If you're interested in branching out a little and using python, take a look at BeautifulSoup. It'd be much easier to parse with
 
OP
petteyg359

petteyg359

Likes Popcorn
Joined
Jul 31, 2004
XML parsers tend to fail on all but the simplest pages when given much less strict HTML. For example, my experience parsing HTML is through Python, and Python's built-in XML parser fails even on Google search results pages (BeautifulSoup is the go-to parser for HTML there).

Perhaps HTML tidy first then an XML parser that you know how to use?
http://tidy.sourceforge.net/

The pages I'll be grabbing are mostly valid, but I'll definitely be running them through Tidy first. The problem is there isn't an XML parser that I know how to use. That's why I want examples, so I can see how to use one :) Something like
Code:
#include "someParser.hpp"
#include <iostream>
int main()
{
 char* XHTML="<!DOCTYPE html PUBLIC \"-//W3C//DTD XHTML 1.0 Transitional//EN\"><html xmlns=\"http://www.w3.org/1999/xhtml\"><head><title>Title</title></head><body><p id=\"blah\">BlahContent</p></body></html>"
 someParser P(XHTML);
 cout << P.p("blah").textContent << endl;
}
or something like that. I haven't figured out OO C++, so I don't really understand the examples that require fifty different functions in main.cpp.

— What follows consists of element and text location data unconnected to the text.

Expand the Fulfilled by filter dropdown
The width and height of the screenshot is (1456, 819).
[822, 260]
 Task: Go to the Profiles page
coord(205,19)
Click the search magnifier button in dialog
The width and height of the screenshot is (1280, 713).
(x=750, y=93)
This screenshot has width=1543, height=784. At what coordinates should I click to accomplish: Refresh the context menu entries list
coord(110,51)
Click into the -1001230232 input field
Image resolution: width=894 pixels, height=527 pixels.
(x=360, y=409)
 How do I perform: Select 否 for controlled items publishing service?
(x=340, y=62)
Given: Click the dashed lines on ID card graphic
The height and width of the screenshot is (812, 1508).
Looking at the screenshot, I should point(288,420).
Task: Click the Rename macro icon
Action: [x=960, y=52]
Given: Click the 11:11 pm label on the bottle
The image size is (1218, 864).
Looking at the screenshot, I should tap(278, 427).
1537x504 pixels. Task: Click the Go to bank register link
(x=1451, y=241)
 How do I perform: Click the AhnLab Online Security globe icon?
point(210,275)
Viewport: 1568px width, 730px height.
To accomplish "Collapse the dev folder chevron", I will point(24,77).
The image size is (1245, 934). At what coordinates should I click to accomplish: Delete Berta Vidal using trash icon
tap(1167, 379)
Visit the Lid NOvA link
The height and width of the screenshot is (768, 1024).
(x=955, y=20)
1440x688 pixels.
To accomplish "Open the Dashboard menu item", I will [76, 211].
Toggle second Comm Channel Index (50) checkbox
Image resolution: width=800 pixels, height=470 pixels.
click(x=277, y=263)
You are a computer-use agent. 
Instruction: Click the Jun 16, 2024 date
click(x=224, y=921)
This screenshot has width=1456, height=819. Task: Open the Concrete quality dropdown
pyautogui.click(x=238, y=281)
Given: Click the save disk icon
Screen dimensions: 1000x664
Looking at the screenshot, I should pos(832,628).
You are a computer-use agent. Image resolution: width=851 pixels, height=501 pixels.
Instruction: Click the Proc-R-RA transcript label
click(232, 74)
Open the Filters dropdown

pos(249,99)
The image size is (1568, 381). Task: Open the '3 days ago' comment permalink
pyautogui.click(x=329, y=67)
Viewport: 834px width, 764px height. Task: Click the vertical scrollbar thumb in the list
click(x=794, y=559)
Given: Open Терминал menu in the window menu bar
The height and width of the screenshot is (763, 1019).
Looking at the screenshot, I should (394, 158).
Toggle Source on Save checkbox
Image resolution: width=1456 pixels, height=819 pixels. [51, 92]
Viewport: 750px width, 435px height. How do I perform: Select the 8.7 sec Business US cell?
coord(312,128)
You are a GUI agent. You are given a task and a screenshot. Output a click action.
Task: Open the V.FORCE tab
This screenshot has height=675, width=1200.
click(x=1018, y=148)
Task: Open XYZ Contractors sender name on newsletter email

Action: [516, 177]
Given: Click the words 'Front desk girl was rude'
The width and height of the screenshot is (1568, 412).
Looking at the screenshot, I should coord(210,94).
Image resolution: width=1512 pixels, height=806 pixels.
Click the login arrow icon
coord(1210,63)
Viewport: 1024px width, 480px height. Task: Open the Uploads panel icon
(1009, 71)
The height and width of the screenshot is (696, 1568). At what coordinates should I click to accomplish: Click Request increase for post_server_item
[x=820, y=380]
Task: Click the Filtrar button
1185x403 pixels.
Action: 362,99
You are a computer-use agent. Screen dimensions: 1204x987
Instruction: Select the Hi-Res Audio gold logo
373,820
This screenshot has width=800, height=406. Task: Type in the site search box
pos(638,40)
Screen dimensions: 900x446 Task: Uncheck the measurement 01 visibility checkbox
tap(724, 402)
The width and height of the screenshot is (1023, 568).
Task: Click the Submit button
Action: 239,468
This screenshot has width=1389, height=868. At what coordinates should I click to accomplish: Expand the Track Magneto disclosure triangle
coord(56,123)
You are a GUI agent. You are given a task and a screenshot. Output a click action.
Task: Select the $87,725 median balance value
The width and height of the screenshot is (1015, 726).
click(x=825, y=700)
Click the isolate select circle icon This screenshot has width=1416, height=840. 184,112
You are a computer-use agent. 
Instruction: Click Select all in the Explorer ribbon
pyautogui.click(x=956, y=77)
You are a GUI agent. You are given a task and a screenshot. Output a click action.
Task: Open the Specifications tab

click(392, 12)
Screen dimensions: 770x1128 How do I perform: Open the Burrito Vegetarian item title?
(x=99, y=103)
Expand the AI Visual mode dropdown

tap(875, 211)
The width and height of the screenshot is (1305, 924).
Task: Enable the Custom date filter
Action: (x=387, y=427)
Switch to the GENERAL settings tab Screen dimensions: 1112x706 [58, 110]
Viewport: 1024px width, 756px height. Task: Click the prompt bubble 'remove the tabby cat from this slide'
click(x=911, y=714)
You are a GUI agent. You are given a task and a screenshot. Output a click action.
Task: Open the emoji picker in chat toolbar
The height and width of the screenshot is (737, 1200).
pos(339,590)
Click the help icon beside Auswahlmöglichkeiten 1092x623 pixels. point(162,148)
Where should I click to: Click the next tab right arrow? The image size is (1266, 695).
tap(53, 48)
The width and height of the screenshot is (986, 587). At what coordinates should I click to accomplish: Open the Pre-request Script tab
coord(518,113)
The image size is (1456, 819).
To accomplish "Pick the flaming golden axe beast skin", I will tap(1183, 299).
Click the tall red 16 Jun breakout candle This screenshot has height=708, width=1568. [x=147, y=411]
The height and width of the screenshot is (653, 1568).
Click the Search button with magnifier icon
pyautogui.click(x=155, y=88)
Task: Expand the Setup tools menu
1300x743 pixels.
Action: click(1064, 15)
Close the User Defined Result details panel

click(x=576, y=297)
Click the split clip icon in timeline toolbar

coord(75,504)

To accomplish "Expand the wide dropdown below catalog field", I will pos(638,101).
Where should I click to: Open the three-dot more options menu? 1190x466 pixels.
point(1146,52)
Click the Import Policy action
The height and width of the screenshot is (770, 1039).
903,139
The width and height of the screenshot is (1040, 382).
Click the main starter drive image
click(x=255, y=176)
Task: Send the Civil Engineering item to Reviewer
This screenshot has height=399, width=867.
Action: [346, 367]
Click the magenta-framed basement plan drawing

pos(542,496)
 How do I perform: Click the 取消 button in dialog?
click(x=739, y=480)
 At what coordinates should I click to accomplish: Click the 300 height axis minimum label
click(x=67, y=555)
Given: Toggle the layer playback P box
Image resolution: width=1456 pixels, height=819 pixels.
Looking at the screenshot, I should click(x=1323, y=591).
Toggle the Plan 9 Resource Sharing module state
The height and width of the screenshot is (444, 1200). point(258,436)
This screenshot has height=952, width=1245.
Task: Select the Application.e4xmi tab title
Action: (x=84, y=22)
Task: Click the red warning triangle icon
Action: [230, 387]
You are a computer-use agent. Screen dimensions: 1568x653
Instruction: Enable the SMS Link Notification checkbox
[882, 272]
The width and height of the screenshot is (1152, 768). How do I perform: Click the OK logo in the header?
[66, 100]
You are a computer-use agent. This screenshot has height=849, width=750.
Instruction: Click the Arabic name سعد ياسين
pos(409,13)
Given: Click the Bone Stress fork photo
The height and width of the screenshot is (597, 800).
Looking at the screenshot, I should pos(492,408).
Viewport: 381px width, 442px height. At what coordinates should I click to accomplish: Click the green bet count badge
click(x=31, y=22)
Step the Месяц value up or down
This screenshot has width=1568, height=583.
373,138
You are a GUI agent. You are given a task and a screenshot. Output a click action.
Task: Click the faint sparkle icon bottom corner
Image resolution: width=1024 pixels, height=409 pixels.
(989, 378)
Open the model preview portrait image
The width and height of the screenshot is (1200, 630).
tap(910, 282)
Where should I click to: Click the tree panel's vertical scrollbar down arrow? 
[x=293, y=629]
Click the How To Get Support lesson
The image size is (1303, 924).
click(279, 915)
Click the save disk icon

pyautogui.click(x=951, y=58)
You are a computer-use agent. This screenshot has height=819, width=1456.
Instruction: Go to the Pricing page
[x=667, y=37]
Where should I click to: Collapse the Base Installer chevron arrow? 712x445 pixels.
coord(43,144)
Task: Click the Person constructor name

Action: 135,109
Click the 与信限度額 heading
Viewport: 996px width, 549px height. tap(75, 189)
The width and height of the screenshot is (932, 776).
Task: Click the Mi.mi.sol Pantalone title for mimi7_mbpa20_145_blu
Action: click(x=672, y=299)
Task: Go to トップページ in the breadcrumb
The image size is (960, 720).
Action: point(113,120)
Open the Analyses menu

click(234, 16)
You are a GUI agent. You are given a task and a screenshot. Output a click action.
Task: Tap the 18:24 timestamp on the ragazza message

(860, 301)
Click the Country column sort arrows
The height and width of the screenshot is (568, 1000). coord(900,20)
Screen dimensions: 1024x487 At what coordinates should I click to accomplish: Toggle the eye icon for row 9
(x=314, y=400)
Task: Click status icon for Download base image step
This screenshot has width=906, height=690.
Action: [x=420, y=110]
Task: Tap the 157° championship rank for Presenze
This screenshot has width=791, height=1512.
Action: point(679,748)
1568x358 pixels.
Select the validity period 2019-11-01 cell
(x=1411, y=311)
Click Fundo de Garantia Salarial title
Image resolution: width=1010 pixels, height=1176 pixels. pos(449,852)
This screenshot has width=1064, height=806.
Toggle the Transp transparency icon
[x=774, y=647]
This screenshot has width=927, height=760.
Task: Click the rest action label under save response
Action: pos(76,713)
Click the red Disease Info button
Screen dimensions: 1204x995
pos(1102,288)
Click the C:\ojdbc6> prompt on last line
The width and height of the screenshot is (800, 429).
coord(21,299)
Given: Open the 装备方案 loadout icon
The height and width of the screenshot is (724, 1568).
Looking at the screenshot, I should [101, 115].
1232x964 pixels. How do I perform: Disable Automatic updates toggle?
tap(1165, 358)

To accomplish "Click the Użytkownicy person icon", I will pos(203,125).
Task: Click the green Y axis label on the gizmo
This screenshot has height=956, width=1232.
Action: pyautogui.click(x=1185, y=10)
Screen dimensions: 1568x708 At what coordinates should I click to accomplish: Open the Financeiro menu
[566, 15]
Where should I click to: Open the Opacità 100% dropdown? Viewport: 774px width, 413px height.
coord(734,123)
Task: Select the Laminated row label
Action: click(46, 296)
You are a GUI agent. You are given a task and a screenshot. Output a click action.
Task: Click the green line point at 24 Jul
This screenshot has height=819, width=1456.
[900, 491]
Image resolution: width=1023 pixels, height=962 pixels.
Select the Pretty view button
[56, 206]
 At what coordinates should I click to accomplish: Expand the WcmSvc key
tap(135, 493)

Have you looked at expat? It has a lot of examples floating around the net for xml parsing. I worked with someone that used a combination of that and strtok to parse HTML in c.

If you're interested in branching out a little and using python, take a look at BeautifulSoup. It'd be much easier to parse with

I don't know any Python at all. I know basic C++, and I can work from examples, which is why I'm attempting this with C++.
 
Last edited:

bLack0ut

Member
Joined
Dec 21, 2004
The pages I'll be grabbing are mostly valid, but I'll definitely be running them through Tidy first. The problem is there isn't an XML parser that I know how to use. That's why I want examples, so I can see how to use one :) Something like
Code:
#include "someParser.hpp"
#include <iostream>
int main()
{
 char* XHTML="<!DOCTYPE html PUBLIC \"-//W3C//DTD XHTML 1.0 Transitional//EN\"><html xmlns=\"http://www.w3.org/1999/xhtml\"><head><title>Title</title></head><body><p id=\"blah\">BlahContent</p></body></html>"
 someParser P(XHTML);
 cout << P.p("blah").textContent << endl;
}
or something like that. I haven't figured out OO C++, so I don't really understand the examples that require fifty different functions in main.cpp.



I don't know any Python at all. I know basic C++, and I can work from examples, which is why I'm attempting this with C++.

I would actually say learning python from scratch is faster/easier than learning c++ from an amateur level, as python is more forgiving.

I know both, and python is more intuitive (but c is faster!).
 

Omsion

Member
Joined
Mar 6, 2006
py2exe bundles dependencies together and creates a single exe.
 
Last edited: